Despite the fire, both shows went on. Walsh’s Black Bears were able to start their season with that BC series a few days later, splitting the series. That season would end in the first of ten NCAA Tournaments Walsh would lead Maine to as head coach.
Hamilton and his tour rebounded from its disastrous first night. They did run into dressing room problems two stops later at UVM (according to a tale Hamilton has told in two books, then-Catamounts head coach Mike Gilligan wouldn’t allow the tour to use anything but the ice surface and the visitor’s locker room, meaning the skaters had to construct a curtain down the middle of the locker room to create men’s and women’s dressing areas.) Despite those hiccups, the tour continued past its inaugural five-stop foray, rebranded as Stars On Ice, outlived Ice Capades and all of its other competitors, and begins its 34th season this weekend in Florida.
And the Hockey East tradition continues: the tour will stop at Agganis Arena, the home of Boston University men’s hockey, on April 30th.

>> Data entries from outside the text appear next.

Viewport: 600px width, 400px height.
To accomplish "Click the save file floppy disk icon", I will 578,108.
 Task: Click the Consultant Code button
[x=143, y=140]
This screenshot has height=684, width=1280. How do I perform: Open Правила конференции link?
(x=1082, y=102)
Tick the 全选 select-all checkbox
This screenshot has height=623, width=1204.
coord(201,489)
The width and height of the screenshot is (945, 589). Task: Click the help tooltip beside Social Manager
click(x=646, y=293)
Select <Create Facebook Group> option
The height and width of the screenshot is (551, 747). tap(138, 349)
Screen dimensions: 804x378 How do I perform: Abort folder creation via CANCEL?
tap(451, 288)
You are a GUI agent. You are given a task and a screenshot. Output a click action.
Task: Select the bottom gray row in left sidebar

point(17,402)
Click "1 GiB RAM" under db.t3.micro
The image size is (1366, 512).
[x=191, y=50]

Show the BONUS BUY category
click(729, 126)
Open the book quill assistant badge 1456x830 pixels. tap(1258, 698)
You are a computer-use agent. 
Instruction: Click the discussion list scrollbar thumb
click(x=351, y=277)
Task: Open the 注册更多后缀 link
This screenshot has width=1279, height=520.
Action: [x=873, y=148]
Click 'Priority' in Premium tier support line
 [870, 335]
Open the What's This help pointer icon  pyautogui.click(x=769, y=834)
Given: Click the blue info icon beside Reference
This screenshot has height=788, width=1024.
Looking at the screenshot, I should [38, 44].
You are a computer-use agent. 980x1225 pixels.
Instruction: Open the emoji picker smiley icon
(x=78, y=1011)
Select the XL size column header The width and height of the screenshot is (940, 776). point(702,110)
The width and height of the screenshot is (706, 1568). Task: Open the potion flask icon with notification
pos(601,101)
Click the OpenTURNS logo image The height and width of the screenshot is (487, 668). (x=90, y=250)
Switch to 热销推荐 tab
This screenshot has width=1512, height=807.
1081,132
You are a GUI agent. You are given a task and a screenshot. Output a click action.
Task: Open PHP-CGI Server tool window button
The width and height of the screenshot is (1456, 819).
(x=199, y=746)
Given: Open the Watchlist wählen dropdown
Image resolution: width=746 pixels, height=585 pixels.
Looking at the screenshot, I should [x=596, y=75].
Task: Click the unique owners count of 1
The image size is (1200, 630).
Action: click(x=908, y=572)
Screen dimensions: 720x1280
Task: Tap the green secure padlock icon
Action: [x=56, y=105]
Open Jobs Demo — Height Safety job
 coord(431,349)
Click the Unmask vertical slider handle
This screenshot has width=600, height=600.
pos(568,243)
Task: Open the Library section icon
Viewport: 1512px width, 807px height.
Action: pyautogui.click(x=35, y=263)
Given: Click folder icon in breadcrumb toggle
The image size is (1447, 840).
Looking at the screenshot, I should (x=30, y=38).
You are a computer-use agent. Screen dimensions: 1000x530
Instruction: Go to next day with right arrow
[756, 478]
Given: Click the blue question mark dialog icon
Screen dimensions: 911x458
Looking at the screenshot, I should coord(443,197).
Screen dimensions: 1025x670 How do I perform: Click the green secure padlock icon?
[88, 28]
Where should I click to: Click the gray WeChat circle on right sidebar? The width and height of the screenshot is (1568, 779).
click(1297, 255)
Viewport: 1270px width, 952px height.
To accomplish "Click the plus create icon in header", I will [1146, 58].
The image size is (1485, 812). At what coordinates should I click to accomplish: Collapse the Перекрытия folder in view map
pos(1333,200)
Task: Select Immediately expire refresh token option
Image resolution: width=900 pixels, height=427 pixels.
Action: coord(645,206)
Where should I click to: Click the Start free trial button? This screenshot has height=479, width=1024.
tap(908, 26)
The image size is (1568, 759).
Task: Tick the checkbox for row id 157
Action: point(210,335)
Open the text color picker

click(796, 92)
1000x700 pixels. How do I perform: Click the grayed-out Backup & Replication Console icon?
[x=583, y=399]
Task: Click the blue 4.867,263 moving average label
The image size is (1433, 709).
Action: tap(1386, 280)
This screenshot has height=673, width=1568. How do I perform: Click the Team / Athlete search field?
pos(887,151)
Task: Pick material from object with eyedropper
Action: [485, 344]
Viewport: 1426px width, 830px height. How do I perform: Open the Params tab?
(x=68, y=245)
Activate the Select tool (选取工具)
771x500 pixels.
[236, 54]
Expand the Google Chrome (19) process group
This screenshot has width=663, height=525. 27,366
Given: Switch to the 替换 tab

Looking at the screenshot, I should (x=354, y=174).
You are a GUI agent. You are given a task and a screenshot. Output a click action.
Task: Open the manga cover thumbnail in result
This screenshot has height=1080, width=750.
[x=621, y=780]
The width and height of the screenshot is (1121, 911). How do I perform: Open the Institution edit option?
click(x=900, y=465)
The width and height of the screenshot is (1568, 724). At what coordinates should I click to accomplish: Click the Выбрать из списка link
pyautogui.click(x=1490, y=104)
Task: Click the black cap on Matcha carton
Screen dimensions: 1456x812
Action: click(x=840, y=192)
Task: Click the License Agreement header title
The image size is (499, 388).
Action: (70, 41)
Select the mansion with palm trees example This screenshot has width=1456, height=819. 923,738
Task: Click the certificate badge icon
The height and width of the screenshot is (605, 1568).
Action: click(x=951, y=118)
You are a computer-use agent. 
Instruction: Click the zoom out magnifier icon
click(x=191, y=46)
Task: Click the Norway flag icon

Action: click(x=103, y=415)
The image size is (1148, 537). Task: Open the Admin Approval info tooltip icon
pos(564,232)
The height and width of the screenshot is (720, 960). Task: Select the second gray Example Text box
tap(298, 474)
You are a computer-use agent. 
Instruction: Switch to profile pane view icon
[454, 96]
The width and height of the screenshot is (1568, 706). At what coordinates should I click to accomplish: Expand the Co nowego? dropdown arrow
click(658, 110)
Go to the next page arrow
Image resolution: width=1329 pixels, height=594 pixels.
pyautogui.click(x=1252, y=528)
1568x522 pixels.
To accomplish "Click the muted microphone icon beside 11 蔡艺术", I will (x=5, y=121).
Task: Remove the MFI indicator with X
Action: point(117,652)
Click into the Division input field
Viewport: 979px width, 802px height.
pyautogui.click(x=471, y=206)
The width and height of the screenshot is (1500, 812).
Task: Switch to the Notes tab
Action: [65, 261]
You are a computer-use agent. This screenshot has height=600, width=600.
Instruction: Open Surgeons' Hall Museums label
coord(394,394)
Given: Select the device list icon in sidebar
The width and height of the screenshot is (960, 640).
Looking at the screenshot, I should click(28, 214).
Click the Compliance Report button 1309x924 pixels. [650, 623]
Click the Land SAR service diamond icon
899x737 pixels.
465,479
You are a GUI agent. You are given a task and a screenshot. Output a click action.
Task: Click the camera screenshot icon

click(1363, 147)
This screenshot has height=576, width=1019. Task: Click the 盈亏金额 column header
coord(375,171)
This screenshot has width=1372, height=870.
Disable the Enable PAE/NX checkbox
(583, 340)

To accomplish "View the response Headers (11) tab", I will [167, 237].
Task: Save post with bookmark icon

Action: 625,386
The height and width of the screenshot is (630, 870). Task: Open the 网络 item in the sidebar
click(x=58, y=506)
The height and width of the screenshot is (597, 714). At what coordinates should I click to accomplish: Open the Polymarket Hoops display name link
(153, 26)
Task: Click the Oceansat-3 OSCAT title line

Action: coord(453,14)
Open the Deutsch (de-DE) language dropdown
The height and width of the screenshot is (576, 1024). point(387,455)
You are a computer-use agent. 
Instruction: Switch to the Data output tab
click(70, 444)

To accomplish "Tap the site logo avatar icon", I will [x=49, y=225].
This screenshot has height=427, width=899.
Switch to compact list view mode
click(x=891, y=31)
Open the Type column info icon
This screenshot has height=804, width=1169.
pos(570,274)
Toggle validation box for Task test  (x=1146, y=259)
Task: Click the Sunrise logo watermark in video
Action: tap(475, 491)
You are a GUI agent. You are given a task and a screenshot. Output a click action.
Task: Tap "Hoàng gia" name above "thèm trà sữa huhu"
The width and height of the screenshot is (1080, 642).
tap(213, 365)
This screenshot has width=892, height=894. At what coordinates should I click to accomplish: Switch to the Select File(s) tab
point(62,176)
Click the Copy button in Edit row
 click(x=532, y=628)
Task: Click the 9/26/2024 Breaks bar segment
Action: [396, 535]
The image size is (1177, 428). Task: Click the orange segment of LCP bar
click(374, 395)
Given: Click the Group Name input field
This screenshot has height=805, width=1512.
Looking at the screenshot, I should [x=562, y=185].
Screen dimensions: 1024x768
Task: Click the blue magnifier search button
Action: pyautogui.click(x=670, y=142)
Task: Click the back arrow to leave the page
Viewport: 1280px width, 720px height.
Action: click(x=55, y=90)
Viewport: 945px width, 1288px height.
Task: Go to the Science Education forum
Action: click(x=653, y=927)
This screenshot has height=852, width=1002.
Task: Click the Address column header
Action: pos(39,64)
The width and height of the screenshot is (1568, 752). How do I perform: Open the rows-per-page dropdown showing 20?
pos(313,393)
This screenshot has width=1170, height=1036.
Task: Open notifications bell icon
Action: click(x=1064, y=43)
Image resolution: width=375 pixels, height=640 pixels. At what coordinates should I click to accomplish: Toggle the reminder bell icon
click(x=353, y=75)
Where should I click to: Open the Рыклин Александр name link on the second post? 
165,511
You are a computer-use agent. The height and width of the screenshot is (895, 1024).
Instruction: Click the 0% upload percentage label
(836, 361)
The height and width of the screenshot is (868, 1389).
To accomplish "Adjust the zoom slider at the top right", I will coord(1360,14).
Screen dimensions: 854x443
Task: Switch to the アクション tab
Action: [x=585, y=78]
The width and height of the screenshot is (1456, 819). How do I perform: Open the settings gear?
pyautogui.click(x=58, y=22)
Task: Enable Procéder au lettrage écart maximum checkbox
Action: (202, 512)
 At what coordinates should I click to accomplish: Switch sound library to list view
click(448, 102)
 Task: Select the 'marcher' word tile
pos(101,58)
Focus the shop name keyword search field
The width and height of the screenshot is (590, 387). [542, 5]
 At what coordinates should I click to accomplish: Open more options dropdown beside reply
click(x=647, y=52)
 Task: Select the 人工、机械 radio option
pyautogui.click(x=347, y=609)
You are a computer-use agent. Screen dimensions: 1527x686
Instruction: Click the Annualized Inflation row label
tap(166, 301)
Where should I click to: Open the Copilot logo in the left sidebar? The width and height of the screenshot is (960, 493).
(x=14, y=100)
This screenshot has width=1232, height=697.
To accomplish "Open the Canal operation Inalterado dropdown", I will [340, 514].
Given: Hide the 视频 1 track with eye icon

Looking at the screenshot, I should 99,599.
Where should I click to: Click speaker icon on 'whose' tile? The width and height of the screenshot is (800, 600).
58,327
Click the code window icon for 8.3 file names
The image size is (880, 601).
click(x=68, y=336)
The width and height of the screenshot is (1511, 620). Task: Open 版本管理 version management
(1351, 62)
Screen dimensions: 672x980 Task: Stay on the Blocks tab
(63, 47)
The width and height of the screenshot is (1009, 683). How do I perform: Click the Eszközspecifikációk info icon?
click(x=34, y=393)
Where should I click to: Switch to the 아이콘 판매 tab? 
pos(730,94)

I’ve interviewed Hamilton twice, but I’ve not been able to work the question into the conversation.
I can only imagine what a Grateful Dead concert at Alfond Arena was like. That might need to be the next thing I research.
Several different recordings of the Dead's Alfond Arena concert have been posted at the Internet Archive. This one has some comments about the show at the bottom -- probably not all that enlightening, but so be it.